▶ [Assignment]:
Give the data below again, word for word.

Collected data
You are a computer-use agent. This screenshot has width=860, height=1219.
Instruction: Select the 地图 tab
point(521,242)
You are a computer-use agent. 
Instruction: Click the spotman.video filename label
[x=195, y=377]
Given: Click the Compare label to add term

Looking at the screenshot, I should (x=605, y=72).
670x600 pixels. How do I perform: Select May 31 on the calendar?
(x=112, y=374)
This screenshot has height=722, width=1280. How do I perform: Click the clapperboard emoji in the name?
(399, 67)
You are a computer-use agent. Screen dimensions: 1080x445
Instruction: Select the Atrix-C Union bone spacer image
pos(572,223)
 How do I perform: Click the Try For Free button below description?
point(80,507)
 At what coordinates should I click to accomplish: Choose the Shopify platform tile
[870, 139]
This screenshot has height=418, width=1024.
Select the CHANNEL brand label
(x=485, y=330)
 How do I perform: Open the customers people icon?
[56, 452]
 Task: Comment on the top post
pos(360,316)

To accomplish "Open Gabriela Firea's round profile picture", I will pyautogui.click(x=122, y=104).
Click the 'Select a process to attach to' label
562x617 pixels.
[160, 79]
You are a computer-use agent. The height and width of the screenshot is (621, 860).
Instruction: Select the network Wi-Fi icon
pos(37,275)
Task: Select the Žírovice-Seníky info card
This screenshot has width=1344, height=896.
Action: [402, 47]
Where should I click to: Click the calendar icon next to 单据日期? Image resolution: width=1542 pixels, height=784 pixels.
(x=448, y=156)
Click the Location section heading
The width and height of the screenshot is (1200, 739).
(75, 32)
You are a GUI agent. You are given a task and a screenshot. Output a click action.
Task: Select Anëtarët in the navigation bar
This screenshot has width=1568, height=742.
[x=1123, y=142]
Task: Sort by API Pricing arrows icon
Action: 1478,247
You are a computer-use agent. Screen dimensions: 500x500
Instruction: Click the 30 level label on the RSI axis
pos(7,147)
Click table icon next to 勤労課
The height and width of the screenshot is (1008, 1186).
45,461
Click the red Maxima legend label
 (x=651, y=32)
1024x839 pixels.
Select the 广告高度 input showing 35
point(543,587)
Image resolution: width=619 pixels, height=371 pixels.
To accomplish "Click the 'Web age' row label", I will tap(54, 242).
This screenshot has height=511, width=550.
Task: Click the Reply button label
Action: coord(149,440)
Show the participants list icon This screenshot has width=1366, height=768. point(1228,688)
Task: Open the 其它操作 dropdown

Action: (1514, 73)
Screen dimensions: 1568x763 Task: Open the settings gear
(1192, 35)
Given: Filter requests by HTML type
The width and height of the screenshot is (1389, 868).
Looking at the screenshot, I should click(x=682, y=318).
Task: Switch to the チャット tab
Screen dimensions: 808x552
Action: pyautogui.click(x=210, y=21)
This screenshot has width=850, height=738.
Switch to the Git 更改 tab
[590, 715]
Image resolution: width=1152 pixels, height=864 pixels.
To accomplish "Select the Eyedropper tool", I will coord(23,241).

▶ [Reply]:
You are a computer-use agent. This screenshot has width=860, height=1219.
Instruction: Select the 地图 tab
point(521,242)
You are a computer-use agent. 
Instruction: Click the spotman.video filename label
[x=195, y=377]
Given: Click the Compare label to add term

Looking at the screenshot, I should (x=605, y=72).
670x600 pixels. How do I perform: Select May 31 on the calendar?
(x=112, y=374)
This screenshot has height=722, width=1280. How do I perform: Click the clapperboard emoji in the name?
(399, 67)
You are a computer-use agent. Screen dimensions: 1080x445
Instruction: Select the Atrix-C Union bone spacer image
pos(572,223)
 How do I perform: Click the Try For Free button below description?
point(80,507)
 At what coordinates should I click to accomplish: Choose the Shopify platform tile
[870, 139]
This screenshot has height=418, width=1024.
Select the CHANNEL brand label
(x=485, y=330)
 How do I perform: Open the customers people icon?
[56, 452]
 Task: Comment on the top post
pos(360,316)

To accomplish "Open Gabriela Firea's round profile picture", I will pyautogui.click(x=122, y=104).
Click the 'Select a process to attach to' label
562x617 pixels.
[160, 79]
You are a computer-use agent. The height and width of the screenshot is (621, 860).
Instruction: Select the network Wi-Fi icon
pos(37,275)
Task: Select the Žírovice-Seníky info card
This screenshot has width=1344, height=896.
Action: [402, 47]
Where should I click to: Click the calendar icon next to 单据日期? Image resolution: width=1542 pixels, height=784 pixels.
(x=448, y=156)
Click the Location section heading
The width and height of the screenshot is (1200, 739).
(75, 32)
You are a GUI agent. You are given a task and a screenshot. Output a click action.
Task: Select Anëtarët in the navigation bar
This screenshot has width=1568, height=742.
[x=1123, y=142]
Task: Sort by API Pricing arrows icon
Action: 1478,247
You are a computer-use agent. Screen dimensions: 500x500
Instruction: Click the 30 level label on the RSI axis
pos(7,147)
Click table icon next to 勤労課
The height and width of the screenshot is (1008, 1186).
45,461
Click the red Maxima legend label
 (x=651, y=32)
1024x839 pixels.
Select the 广告高度 input showing 35
point(543,587)
Image resolution: width=619 pixels, height=371 pixels.
To accomplish "Click the 'Web age' row label", I will tap(54, 242).
This screenshot has height=511, width=550.
Task: Click the Reply button label
Action: coord(149,440)
Show the participants list icon This screenshot has width=1366, height=768. point(1228,688)
Task: Open the 其它操作 dropdown

Action: (1514, 73)
Screen dimensions: 1568x763 Task: Open the settings gear
(1192, 35)
Given: Filter requests by HTML type
The width and height of the screenshot is (1389, 868).
Looking at the screenshot, I should click(x=682, y=318).
Task: Switch to the チャット tab
Screen dimensions: 808x552
Action: pyautogui.click(x=210, y=21)
This screenshot has width=850, height=738.
Switch to the Git 更改 tab
[590, 715]
Image resolution: width=1152 pixels, height=864 pixels.
To accomplish "Select the Eyedropper tool", I will coord(23,241).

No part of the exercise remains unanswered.